Qualcuno potrebbe obiettare che Nolan racconta l’Odissea, mentre Monti tradusse l’Iliade. È vero, ma i due poemi costituiscono le due metà di una stessa grande narrazione. L’Iliade racconta poche settimane dell’ultimo anno della guerra di Troia; l’Odissea segue il lungo e tormentato ritorno di Ulisse a Itaca. Gli stessi personaggi attraversano entrambe le opere e il secondo poema nasce letteralmente dalle conseguenze del primo.
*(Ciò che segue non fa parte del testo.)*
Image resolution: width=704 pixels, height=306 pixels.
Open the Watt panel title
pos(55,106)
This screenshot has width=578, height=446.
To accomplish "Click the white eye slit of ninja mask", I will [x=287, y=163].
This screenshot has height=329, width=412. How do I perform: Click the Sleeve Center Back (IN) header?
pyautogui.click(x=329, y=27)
Persino il celeberrimo cavallo di Troia, nell’immaginario comune inseparabile dall’Iliade, non compare nel poema dedicato all’ira di Achille. L’episodio viene ricordato nell’Odissea ed è raccontato compiutamente soprattutto nell’Eneide di Virgilio, attraverso il celebre racconto di Enea. Un esempio perfetto di come il patrimonio classico sia un grande mosaico di testi che dialogano continuamente fra loro.

Forse è proprio questa la chiave del successo di Nolan. Il suo film non sostituisce Omero, come la traduzione di Monti non sostituì il greco antico. Ogni epoca rilegge i classici con la propria sensibilità. Cambiano il linguaggio, la prospettiva, gli strumenti espressivi. Rimangono intatte le grandi domande: il ritorno, la guerra, la nostalgia, il destino, l’identità e, soprattutto nel caso del film di Nolan, la colpa e il trauma del reduce.
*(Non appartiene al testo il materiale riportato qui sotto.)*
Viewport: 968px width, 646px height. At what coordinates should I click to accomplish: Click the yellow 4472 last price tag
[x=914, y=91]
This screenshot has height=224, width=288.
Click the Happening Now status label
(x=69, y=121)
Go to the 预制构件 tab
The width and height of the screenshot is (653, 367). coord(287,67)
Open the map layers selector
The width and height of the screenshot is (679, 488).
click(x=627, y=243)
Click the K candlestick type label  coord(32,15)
E allora, mentre Hollywood riscopre il mito greco e il mondo si divide sull’interpretazione made in Usa, anche la Romagna può rivendicare una piccola parte di questa storia universale. Perché una delle voci che più hanno contribuito a far conoscere Omero agli italiani apparteneva a un poeta nato sulle rive del Senio. Non è poco. Significa che il viaggio di Ulisse passa anche da qui. E se ogni epoca ha il suo Omero, la Romagna, da oltre due secoli, può dire di avere avuto anche la sua voce.